* **What to work on**
Extract everything from the first of the rows below down to the line containing "(x=803, y=107)", including both ends, and copy those lines without any change.

───── Records shown ─────

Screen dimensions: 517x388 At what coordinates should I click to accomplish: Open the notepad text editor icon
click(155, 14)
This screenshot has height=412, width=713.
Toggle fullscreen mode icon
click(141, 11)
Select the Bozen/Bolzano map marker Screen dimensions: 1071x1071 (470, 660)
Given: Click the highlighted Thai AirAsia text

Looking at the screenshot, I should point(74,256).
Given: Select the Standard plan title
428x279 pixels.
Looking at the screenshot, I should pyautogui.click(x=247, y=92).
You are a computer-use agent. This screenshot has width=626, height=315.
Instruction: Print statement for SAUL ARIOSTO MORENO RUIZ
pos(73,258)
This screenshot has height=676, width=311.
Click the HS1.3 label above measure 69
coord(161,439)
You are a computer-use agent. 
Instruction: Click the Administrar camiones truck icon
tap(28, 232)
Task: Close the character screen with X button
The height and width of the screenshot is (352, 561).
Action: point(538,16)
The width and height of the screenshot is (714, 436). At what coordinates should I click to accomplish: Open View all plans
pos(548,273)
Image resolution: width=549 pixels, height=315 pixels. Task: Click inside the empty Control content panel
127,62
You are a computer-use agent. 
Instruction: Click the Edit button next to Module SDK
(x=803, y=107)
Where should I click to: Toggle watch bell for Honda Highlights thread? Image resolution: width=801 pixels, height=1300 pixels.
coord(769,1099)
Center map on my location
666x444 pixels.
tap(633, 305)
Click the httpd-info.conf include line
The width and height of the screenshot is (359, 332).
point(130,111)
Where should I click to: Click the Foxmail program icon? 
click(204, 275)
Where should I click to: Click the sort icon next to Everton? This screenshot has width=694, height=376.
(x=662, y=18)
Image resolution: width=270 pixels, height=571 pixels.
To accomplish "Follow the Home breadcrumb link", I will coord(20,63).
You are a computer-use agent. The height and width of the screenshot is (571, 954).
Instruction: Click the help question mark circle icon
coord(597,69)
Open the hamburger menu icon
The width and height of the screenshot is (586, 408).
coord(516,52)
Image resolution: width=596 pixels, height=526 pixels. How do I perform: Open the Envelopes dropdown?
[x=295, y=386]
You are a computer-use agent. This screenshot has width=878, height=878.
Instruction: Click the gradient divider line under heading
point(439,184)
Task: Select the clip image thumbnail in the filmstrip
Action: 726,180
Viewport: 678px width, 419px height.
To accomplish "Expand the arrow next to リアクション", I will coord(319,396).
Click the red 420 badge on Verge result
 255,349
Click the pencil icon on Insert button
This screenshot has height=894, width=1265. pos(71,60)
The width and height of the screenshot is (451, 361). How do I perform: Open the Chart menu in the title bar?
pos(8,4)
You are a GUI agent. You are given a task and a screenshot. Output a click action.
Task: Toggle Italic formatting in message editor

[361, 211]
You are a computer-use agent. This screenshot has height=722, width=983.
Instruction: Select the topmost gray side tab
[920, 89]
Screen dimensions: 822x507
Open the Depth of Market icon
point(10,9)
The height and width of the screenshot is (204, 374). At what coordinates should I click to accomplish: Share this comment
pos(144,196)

─────

* **Written response**
Screen dimensions: 517x388 At what coordinates should I click to accomplish: Open the notepad text editor icon
click(155, 14)
This screenshot has height=412, width=713.
Toggle fullscreen mode icon
click(141, 11)
Select the Bozen/Bolzano map marker Screen dimensions: 1071x1071 (470, 660)
Given: Click the highlighted Thai AirAsia text

Looking at the screenshot, I should point(74,256).
Given: Select the Standard plan title
428x279 pixels.
Looking at the screenshot, I should pyautogui.click(x=247, y=92).
You are a computer-use agent. This screenshot has width=626, height=315.
Instruction: Print statement for SAUL ARIOSTO MORENO RUIZ
pos(73,258)
This screenshot has height=676, width=311.
Click the HS1.3 label above measure 69
coord(161,439)
You are a computer-use agent. 
Instruction: Click the Administrar camiones truck icon
tap(28, 232)
Task: Close the character screen with X button
The height and width of the screenshot is (352, 561).
Action: point(538,16)
The width and height of the screenshot is (714, 436). At what coordinates should I click to accomplish: Open View all plans
pos(548,273)
Image resolution: width=549 pixels, height=315 pixels. Task: Click inside the empty Control content panel
127,62
You are a computer-use agent. 
Instruction: Click the Edit button next to Module SDK
(x=803, y=107)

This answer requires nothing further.